Top of Records for this task
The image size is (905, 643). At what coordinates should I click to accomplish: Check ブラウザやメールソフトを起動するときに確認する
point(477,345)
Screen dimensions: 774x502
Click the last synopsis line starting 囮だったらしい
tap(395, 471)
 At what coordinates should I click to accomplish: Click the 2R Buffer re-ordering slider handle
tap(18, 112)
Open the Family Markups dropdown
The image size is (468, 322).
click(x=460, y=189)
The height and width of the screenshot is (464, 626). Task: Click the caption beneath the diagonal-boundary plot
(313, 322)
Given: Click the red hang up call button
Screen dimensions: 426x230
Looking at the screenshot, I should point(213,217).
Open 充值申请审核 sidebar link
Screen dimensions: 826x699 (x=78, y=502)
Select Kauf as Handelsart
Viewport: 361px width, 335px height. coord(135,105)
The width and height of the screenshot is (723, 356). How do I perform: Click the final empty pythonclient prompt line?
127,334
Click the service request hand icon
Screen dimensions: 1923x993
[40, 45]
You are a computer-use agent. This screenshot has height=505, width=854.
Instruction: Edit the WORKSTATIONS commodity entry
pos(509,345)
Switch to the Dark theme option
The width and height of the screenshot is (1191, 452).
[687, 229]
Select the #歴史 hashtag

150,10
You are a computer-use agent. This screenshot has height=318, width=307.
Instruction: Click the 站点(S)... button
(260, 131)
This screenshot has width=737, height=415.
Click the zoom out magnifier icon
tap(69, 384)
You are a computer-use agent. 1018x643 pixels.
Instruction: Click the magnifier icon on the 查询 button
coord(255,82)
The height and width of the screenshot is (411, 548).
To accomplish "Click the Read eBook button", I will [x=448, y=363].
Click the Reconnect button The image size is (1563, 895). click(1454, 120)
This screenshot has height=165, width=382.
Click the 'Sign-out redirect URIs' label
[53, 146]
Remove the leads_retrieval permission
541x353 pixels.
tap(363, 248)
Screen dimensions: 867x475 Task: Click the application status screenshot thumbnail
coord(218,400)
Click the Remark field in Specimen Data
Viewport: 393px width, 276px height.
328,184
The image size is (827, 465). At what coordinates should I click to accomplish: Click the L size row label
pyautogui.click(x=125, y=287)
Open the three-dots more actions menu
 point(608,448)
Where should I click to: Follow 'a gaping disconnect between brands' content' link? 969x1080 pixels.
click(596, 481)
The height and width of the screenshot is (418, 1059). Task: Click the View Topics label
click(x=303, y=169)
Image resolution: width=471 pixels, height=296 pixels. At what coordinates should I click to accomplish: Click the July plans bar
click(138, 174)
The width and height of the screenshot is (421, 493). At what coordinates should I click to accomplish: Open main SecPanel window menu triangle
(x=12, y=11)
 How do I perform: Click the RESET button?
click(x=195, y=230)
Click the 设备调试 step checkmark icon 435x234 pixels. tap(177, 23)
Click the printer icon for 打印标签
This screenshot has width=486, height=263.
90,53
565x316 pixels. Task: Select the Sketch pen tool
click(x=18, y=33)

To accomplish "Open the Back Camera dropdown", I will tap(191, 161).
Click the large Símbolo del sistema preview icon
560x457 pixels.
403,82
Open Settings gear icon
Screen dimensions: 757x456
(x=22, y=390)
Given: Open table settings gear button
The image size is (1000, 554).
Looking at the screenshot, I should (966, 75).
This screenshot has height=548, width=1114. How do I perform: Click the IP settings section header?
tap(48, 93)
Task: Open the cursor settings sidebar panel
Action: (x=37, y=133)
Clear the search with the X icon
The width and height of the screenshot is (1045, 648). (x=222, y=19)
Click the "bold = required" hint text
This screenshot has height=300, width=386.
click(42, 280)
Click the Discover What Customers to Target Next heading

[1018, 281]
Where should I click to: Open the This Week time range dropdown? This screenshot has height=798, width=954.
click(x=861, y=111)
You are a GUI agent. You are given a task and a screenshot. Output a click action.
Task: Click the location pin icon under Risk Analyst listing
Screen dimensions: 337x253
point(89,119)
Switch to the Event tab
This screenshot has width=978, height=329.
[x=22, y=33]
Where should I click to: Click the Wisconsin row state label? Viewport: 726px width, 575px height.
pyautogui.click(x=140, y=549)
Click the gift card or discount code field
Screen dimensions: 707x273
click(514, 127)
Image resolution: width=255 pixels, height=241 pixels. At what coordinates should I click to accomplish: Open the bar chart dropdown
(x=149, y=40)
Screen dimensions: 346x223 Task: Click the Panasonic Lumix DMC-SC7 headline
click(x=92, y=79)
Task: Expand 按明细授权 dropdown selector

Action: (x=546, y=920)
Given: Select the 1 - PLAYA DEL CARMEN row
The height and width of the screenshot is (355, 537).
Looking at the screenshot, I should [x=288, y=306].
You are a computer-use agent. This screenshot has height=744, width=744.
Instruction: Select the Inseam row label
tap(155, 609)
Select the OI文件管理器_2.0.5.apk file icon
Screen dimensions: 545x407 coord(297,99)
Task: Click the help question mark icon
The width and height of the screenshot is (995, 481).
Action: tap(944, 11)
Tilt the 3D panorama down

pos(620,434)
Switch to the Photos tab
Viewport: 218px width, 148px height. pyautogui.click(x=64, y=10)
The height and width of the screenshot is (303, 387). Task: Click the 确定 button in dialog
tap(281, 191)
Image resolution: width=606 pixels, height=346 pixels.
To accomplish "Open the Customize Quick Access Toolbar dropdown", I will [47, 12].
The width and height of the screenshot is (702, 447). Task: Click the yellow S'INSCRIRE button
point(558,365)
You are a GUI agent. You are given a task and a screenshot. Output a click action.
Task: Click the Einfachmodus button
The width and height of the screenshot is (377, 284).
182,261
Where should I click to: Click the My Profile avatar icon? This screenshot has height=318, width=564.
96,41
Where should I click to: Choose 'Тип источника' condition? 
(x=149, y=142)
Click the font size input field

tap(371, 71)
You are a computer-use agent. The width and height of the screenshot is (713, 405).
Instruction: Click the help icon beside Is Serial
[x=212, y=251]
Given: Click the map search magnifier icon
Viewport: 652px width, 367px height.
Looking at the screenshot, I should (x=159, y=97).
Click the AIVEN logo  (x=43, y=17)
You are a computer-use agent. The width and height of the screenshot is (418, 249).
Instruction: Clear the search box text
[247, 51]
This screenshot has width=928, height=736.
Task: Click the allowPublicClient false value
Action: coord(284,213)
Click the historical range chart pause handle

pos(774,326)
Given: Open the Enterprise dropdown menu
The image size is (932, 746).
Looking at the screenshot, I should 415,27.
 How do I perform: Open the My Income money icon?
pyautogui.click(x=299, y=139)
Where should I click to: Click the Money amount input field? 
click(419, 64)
Bottom of Records for this task
* _What the task asks_: In how many lines of the data does the string "computer" appear? Only the number should be given.

* _Exercise response_: 6